Knowing the distribution of dark matter is the first step to understand its nature but it’s a research that brings together the infinitely large and the infinitely small. In fact, the existence of dark matter is theorized because of the distorting effects observed at galactic level but if it actually exists it must be composed of elementary particles of some kind possibly still unknown.

Inevitably, this research will go on for a long time, also because it’s connected to the even more elusive concept of dark energy. It’s estimated that dark matter constitutes about 85% of the matter in the universe but “only” 25% of its matter-energy because of the estimated amount of dark energy.

Once again, experimental science struggles in pursuing its theoretical counterpart because observations and experiments are more and more complex and the budget is what it is – high in absolute terms but a small fraction of the military – yet solving these mysteries would take us even closer to the knowledge of the secrets of the universe.

3 Comments


  1. Ola! Netmassimo,
    I know what you mean, An Astronomer from Canada’s UBC university, Catherine Heymans recently mapped out the enigmatic dark matter surrounding a Super-Cluster of Galaxies named Abell 901/902 nearly 3 billion light years from the Earth.

    What revelations might spring forth from this ‘mapping’ accomplishment?

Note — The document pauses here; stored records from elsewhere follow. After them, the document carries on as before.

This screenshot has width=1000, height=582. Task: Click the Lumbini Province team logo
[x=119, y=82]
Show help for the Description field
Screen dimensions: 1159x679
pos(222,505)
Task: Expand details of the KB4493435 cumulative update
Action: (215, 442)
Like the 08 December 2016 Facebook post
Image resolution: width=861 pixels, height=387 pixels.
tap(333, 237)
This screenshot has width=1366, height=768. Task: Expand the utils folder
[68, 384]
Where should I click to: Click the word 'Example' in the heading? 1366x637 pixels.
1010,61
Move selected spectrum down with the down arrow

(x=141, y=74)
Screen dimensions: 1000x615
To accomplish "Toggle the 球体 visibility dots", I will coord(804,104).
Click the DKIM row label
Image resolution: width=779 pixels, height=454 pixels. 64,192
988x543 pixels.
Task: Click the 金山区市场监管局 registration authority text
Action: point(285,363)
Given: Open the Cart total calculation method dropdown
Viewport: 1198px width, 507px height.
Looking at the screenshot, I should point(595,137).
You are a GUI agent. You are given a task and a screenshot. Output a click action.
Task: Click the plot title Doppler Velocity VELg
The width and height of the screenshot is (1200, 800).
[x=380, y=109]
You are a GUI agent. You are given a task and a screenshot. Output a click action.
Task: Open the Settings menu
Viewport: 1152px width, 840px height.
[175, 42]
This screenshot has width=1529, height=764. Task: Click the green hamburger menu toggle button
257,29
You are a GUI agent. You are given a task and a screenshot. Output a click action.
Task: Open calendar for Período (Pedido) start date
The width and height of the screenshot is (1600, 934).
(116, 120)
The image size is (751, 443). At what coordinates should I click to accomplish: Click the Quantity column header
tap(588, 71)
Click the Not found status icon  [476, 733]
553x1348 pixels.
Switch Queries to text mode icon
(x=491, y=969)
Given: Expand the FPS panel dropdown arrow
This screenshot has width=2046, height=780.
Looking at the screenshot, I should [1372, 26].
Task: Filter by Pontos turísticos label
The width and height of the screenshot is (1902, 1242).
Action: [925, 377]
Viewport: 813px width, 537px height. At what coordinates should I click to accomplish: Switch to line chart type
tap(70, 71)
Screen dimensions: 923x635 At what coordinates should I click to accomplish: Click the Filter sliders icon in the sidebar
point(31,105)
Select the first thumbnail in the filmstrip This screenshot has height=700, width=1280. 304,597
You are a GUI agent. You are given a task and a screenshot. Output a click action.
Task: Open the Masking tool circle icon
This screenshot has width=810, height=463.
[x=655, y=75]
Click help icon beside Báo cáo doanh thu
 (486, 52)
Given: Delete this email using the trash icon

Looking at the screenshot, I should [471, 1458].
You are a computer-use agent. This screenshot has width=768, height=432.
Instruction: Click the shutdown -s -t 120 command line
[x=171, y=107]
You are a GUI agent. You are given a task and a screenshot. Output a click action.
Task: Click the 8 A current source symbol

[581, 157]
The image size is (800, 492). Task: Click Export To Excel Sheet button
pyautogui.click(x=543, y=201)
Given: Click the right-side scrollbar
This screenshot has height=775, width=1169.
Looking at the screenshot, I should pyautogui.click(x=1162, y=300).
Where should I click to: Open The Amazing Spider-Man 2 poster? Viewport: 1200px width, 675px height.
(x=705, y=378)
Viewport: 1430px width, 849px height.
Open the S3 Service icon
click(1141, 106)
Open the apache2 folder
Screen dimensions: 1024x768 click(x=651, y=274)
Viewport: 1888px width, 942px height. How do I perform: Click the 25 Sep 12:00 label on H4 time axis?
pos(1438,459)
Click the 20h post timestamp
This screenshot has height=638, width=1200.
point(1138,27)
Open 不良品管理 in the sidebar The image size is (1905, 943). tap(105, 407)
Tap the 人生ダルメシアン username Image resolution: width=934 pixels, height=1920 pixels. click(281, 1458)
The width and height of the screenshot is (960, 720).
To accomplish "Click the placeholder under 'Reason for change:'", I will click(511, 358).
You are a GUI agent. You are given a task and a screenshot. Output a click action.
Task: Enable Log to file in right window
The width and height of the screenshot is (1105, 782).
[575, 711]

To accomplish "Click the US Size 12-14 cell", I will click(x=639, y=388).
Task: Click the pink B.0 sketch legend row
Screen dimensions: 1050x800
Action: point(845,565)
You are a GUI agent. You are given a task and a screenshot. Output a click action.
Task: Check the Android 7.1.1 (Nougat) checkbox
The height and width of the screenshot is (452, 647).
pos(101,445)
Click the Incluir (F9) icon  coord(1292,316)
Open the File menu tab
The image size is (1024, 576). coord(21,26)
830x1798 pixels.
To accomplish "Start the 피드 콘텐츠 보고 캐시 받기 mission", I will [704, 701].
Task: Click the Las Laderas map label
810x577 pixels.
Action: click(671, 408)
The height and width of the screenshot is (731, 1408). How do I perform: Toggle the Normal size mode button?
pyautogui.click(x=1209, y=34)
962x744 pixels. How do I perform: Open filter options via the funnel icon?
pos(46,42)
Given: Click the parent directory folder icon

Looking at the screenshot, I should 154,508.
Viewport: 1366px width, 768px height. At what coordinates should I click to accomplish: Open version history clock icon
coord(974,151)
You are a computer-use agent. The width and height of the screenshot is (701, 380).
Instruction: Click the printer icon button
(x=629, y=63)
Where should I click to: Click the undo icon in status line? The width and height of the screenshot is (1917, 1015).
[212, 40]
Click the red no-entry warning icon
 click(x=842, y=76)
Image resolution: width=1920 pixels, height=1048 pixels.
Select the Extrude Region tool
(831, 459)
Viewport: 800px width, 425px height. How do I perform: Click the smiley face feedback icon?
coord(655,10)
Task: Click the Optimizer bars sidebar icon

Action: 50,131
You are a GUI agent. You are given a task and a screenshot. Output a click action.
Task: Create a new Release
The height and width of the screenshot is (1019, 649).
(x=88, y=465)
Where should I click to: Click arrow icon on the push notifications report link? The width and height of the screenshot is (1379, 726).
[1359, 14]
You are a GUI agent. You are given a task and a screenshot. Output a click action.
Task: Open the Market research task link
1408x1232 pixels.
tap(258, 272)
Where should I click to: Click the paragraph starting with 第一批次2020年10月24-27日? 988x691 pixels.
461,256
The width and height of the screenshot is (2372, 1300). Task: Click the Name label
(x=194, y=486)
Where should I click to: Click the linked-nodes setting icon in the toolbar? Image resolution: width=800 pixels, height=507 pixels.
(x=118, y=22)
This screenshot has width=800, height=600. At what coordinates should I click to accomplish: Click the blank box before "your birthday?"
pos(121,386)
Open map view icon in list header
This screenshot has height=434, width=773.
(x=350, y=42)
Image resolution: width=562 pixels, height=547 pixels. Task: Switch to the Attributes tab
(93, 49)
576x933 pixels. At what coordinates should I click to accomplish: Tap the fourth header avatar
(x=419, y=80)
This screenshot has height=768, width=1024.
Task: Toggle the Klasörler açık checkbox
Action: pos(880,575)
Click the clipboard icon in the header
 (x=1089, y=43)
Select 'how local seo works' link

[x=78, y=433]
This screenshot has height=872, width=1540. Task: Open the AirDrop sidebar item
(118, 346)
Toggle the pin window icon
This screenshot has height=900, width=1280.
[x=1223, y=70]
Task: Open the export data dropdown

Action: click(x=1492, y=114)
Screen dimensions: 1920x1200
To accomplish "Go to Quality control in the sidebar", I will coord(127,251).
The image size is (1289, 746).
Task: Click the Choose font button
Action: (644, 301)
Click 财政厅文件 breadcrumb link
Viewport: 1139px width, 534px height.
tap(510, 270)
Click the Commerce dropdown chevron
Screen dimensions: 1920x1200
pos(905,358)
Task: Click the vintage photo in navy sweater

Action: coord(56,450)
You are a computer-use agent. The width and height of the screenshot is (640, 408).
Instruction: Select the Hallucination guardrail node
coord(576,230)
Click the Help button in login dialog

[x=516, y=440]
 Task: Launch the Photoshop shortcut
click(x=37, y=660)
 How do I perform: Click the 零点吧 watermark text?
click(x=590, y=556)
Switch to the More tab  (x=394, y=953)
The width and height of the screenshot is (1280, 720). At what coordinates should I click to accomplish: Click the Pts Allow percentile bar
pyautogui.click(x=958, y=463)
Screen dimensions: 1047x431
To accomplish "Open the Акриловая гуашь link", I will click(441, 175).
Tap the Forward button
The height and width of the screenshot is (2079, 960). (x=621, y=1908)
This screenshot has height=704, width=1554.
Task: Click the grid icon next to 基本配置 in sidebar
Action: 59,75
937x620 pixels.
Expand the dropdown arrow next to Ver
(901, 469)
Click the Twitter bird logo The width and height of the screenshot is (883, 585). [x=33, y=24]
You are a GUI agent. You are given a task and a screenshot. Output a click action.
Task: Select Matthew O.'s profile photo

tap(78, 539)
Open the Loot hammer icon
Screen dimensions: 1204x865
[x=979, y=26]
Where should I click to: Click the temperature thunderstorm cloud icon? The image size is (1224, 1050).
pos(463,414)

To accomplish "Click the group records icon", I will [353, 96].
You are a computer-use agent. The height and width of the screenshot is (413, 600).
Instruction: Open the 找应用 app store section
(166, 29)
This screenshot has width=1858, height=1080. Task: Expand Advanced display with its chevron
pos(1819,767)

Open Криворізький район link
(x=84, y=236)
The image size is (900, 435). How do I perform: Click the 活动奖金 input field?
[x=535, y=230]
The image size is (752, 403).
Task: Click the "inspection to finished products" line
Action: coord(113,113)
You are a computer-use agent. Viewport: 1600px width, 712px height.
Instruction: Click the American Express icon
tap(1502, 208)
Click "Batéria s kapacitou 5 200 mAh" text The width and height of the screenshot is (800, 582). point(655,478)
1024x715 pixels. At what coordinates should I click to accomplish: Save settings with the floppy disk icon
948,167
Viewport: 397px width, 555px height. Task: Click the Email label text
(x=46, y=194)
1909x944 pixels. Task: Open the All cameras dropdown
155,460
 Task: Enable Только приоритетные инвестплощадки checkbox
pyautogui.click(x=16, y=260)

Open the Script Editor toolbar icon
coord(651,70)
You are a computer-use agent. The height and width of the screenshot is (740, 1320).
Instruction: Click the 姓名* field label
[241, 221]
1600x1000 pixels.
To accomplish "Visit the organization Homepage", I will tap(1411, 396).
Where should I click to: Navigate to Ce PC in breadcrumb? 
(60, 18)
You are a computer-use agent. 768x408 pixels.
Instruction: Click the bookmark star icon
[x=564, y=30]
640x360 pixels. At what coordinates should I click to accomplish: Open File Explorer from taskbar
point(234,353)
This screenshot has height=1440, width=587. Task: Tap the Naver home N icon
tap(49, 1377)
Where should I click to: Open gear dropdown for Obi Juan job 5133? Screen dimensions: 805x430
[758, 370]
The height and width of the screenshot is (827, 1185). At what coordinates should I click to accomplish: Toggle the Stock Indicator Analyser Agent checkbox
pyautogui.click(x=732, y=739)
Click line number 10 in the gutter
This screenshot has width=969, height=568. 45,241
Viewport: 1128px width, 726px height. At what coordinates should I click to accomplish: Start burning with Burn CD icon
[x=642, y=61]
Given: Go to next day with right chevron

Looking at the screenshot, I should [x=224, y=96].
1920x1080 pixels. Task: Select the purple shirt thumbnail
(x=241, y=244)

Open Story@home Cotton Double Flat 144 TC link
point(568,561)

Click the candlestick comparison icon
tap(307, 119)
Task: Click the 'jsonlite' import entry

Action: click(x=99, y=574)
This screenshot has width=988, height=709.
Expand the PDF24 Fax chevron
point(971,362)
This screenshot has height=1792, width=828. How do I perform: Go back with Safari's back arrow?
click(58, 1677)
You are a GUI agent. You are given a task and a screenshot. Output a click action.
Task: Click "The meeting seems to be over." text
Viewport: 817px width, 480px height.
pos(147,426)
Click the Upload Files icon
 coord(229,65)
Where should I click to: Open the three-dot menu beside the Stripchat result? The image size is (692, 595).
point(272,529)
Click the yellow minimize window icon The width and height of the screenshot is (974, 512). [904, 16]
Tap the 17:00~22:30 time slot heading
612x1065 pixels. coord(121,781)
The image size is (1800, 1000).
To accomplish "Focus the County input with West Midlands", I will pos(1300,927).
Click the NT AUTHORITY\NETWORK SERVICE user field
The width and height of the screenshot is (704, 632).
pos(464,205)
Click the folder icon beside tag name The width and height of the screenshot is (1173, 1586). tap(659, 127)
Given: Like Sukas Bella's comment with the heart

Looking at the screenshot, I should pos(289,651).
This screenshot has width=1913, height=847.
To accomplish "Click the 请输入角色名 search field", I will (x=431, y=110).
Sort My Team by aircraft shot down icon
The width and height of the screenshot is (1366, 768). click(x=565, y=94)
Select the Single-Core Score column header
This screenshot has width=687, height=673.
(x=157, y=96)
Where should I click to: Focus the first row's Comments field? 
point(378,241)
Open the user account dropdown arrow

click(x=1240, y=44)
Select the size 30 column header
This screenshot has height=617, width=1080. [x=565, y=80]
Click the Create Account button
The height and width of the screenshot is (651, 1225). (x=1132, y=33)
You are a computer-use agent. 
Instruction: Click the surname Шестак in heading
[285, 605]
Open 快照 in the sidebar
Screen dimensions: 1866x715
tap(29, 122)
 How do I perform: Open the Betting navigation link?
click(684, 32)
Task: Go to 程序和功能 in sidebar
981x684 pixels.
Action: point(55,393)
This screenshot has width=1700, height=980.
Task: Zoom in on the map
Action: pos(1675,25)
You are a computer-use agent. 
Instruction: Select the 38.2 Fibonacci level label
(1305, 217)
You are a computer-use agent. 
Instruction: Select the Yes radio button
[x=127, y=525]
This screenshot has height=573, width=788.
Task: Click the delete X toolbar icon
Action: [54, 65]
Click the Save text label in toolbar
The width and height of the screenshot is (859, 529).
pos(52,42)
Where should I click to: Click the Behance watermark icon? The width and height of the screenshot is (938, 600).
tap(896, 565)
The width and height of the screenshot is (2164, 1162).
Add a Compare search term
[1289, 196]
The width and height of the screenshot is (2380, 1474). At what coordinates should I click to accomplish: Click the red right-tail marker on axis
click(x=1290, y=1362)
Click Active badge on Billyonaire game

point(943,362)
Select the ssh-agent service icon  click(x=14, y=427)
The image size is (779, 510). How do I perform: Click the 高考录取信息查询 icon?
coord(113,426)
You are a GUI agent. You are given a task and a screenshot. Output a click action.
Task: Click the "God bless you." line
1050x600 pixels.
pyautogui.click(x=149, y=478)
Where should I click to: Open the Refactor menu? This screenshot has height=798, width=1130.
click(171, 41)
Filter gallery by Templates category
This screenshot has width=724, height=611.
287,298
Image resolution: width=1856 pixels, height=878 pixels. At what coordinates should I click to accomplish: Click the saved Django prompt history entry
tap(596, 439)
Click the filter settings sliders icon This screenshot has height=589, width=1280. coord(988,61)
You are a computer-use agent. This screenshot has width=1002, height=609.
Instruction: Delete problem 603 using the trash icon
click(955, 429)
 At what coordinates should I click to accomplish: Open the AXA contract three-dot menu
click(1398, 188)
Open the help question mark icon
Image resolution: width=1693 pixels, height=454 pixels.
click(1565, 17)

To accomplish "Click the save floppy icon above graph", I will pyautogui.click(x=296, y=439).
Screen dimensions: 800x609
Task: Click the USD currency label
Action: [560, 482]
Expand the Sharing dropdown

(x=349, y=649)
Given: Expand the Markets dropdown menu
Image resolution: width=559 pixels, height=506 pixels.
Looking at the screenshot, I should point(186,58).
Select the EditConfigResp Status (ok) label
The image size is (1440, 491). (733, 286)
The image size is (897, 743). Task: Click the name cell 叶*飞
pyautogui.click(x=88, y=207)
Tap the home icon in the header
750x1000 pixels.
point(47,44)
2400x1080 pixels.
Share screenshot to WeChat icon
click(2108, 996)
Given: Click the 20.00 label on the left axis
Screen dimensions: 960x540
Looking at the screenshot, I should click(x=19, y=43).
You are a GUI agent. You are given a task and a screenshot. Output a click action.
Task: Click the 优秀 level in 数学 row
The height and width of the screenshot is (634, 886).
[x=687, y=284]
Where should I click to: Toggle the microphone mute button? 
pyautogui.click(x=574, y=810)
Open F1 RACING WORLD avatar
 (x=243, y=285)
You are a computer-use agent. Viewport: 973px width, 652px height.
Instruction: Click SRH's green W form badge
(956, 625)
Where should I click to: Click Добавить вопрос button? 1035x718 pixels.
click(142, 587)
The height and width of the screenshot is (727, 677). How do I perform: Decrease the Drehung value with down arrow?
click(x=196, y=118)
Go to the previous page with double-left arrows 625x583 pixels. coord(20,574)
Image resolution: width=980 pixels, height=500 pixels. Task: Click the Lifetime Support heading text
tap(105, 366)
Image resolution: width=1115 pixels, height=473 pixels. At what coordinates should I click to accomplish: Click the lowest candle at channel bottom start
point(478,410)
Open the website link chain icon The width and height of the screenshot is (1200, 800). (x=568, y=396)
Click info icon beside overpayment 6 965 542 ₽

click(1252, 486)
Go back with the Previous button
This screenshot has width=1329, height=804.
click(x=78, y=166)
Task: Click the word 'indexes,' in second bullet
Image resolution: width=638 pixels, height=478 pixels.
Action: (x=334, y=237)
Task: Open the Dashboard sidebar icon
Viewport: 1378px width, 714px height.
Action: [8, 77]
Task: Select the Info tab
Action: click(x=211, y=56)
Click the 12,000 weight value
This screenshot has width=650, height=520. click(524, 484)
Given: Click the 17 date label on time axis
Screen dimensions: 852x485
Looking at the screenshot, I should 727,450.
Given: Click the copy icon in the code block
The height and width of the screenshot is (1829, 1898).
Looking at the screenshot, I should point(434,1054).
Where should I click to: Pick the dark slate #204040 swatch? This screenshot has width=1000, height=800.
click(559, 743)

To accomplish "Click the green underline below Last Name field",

What new wonders in astronomy and physics will this bring?

    I suspect Earthshaking discoveries are just over the horizon!
    Good Job!

    Reply

    1. We’ll have to wait to see how physicist will read those astronomical findings to understand the nature of dark matter and dark energy.

      I also hope that the Webb space telescope will be finished ASAP because it might help in astrophysical research.